Now I have a dilemna. Do I listen to your radio show or your podcast first?
This makes Bitches Brew sound like it’s like really good like
‘It sounded like the future’: behind Miles Davis’s greatest album
https://www.theguardian.com/music/2020/feb/24/miles-davis-bitches-brew-50th-anniversary-film?CMP=Share_AndroidApp_Copy_to_clipboard
I do like the John Mc quote “We were his brushes”
Excellent article. Saves me doing a Fifty Years Of in Features.
The first two tracks (whole sides each) I see as electric concertos with Miles soloing against/with a whole wall of sound. Each of the other musicians solo too but they remain part of the whole mesh of noise. Only Miles stands apart. He was at his playing peak, rejuvenated, energised and challenged by the young members of his second quintet. Sides three and four are relatively conventional in comparison.
Bitches Brew is Sketches Of Spain crossed with In A Silent Way & sped up.

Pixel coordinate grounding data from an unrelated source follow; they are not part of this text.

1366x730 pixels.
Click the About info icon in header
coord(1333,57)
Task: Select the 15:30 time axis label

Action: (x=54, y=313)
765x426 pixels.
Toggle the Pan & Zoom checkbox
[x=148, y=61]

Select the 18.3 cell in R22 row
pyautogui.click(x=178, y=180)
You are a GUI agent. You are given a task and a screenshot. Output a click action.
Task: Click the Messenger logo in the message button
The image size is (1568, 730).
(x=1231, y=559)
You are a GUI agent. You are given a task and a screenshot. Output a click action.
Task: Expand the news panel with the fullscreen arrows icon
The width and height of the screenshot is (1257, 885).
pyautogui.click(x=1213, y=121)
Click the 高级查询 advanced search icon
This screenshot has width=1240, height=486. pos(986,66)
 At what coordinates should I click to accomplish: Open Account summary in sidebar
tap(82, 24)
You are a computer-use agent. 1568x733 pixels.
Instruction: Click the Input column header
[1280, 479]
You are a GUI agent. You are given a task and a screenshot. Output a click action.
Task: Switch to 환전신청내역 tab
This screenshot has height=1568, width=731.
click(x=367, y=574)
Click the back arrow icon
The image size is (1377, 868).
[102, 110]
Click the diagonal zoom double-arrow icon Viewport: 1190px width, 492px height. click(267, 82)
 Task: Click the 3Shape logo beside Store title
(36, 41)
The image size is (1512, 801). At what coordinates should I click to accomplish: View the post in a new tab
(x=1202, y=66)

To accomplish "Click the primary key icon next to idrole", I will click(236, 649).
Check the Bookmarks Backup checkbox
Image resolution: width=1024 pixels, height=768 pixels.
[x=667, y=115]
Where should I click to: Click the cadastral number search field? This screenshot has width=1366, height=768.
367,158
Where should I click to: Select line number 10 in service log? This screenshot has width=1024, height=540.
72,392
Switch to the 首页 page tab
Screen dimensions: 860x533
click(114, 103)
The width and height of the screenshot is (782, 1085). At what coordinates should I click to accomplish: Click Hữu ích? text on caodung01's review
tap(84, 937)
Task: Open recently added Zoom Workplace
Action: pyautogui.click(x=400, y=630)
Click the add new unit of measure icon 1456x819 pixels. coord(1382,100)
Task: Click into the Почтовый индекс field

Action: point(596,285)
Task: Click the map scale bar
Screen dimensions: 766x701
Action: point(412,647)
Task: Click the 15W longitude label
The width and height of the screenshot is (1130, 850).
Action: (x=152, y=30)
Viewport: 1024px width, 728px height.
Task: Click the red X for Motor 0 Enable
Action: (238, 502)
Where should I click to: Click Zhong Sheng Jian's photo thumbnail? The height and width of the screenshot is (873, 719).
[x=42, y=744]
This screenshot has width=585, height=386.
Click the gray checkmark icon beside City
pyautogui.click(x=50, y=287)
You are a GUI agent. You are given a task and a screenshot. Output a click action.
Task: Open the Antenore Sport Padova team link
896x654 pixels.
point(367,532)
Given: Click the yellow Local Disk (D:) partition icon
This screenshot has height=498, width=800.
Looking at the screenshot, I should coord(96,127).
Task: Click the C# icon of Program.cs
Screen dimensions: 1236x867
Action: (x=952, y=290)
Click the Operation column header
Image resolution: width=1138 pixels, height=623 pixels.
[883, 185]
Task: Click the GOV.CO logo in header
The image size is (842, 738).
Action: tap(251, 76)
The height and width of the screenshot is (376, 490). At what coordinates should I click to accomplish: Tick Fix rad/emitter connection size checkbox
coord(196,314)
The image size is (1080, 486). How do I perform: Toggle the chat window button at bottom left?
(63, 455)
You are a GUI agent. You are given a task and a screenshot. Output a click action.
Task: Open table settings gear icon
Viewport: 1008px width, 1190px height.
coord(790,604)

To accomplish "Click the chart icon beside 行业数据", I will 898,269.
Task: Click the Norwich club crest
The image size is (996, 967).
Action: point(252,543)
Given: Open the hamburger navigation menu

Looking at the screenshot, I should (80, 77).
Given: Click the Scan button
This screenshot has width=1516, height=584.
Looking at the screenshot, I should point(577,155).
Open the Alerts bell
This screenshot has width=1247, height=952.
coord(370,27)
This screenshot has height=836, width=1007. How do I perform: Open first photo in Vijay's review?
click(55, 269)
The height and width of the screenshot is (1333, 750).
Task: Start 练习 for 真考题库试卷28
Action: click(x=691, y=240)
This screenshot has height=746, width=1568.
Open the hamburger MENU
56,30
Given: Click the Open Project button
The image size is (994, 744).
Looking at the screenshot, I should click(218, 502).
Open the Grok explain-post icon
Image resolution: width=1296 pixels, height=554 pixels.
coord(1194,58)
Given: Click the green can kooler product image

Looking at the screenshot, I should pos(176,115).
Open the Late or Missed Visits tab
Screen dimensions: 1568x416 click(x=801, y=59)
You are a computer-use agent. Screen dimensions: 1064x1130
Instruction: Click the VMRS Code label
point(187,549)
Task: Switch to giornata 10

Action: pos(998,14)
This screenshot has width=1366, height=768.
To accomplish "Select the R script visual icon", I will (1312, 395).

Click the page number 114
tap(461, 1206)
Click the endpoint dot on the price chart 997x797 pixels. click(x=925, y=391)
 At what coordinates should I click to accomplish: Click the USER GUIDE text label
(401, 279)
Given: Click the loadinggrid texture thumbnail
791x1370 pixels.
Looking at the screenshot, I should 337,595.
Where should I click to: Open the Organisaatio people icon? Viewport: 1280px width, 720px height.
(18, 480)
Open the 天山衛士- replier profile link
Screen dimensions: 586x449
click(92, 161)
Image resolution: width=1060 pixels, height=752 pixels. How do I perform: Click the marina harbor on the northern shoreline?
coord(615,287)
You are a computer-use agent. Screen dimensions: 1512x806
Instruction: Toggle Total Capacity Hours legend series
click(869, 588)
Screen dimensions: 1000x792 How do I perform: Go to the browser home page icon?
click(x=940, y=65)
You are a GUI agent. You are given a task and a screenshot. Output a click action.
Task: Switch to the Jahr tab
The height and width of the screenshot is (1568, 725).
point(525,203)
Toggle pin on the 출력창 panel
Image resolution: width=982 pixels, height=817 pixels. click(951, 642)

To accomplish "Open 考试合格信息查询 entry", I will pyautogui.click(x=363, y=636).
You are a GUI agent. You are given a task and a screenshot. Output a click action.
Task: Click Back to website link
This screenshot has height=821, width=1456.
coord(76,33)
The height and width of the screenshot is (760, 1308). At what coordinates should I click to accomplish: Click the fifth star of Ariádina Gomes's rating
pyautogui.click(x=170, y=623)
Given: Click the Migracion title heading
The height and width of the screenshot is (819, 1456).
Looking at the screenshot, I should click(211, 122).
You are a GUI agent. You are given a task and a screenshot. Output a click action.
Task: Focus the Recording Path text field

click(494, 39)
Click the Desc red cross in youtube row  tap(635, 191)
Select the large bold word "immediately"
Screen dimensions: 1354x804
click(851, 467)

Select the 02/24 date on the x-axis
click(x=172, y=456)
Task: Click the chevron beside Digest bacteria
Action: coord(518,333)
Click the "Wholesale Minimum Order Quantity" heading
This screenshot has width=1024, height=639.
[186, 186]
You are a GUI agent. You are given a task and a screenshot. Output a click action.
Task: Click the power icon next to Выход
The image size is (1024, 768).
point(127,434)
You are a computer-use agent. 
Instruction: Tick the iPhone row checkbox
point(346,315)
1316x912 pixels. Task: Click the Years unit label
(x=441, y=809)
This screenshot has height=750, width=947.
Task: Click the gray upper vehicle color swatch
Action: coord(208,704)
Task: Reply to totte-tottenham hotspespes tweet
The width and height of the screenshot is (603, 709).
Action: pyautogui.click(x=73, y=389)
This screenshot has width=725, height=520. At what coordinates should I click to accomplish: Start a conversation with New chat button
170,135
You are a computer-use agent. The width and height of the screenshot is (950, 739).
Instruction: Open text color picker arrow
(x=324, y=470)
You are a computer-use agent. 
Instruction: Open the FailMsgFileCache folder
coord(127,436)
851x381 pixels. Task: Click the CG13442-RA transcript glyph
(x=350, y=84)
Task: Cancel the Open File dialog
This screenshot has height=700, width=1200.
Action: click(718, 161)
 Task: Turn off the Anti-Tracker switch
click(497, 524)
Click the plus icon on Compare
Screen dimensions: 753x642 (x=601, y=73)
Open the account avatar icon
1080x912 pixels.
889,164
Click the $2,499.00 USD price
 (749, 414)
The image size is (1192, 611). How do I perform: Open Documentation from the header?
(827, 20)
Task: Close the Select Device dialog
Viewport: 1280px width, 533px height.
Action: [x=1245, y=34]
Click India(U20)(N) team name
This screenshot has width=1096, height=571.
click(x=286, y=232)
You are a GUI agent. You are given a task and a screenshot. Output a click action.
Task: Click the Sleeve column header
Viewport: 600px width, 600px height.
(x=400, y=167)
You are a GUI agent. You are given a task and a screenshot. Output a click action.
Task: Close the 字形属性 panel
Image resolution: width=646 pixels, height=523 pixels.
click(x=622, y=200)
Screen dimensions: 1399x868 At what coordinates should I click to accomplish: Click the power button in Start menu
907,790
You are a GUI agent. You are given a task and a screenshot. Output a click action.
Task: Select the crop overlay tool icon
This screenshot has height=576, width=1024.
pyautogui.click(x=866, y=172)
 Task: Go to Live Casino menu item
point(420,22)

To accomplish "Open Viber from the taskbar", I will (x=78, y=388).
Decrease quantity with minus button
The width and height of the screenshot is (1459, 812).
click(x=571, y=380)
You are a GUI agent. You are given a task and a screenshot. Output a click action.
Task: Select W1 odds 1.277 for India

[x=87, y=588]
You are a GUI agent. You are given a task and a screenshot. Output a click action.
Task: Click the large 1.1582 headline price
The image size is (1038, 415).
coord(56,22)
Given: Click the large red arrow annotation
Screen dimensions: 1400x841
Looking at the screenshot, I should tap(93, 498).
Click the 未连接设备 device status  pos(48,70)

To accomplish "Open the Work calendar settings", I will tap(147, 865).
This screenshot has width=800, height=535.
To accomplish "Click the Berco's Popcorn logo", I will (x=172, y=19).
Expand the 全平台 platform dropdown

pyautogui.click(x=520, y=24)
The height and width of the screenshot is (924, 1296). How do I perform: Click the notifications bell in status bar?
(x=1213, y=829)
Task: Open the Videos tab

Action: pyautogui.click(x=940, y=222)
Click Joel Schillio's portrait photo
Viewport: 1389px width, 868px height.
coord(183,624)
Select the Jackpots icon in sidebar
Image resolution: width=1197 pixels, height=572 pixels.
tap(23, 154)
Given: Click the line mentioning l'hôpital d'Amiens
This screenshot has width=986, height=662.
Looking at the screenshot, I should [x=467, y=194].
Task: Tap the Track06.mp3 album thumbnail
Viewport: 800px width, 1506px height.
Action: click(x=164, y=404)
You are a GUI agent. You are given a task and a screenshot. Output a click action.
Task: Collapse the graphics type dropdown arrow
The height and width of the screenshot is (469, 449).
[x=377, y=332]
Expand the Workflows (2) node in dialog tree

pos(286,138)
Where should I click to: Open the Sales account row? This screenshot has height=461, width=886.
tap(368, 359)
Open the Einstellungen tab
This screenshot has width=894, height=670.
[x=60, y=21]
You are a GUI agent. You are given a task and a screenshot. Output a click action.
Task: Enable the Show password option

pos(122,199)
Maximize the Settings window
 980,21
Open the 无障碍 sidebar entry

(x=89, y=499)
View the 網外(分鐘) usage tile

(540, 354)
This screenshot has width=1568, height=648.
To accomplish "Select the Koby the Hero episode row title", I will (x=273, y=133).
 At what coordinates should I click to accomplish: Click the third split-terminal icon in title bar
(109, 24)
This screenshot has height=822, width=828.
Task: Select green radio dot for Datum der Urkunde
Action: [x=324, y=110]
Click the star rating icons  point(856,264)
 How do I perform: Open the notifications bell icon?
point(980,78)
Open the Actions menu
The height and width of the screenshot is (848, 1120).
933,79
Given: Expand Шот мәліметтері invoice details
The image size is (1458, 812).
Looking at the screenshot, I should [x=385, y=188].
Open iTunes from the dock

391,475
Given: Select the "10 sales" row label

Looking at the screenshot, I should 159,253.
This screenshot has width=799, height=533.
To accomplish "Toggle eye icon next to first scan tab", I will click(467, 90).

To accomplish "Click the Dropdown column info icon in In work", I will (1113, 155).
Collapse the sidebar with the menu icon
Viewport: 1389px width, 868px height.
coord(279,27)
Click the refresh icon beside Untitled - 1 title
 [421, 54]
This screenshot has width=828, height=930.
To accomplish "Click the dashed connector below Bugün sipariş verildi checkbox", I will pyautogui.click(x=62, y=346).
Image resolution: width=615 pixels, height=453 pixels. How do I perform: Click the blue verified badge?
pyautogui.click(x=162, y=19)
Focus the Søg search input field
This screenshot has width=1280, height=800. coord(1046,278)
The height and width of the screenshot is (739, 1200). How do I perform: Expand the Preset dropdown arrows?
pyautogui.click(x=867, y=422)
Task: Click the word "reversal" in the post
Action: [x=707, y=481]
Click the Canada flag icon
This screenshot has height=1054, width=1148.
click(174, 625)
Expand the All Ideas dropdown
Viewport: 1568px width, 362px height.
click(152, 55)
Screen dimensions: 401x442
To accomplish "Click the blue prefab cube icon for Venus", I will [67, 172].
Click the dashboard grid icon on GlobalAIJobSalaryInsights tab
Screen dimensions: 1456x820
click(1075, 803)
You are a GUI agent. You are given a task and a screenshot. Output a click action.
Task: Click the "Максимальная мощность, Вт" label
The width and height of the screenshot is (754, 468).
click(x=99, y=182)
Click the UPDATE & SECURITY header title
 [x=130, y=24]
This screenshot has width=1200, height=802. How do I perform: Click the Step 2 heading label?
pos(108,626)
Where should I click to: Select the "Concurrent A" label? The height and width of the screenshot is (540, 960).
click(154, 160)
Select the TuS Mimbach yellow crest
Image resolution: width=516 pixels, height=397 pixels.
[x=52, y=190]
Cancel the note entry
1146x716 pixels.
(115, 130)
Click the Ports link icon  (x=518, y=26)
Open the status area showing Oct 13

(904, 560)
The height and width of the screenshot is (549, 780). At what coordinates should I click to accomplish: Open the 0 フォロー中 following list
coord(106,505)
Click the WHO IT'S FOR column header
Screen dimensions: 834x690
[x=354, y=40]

And you think that last sentence of yours will make me listen to it again and think “What a fool am I”?
“Ascenseur pour l’échafaud” should be thrown into the mix here…… because it’s dead good…..also the “In A Silent Way” box set is a great listen with “Ghetto Walk” outstripping any Bitches Brew stuff.
@Tiggerlion back to earlier comments. Wasn’t Betty Davis a prime mover in him embracing funk, ditching suits etc?
Generique is on the compilation, bingham
In the documentary, the WAGs do describe ‘influencing’ Miles’s music and style. Betty refused an interview but she is often credited with bringing the Funk.
Coming to the BBC on Saturday 14th March at 21:00 on BBC2.
https://www.bbc.co.uk/programmes/m000ggdf
I really enjoyed the review @Tiggerlion and count myself as a fan but neither an obsessive or a completist.
However can you make any comments about On the corner.?I had dismissed it but recently read a really positive review of it that Is making me think again about buying it
It is brilliant. Black Satin is my ringtone. The Complete On The Corner Box Set is my favourite box set of all time. It’s all about the rhythm and the percussion. It’s actually inspired by Stockhausen. Paul Buckmaster, Elton John’s string arranger had been staying with Miles and helped him construct the pieces. Unusually for Miles, he took him to the studio to help instruct the musicians. If you look at it as a whole entity (the tracks blend into each other), it feels like an avant garde composition. It’s aggressive, relentless and repetitive with unusual sounds and so many different elements it takes years of listening to appreciate them all. I regard it as essential as In A Silent Way.
You can always try it on Spotify first but the straightforward CD is dirt cheap.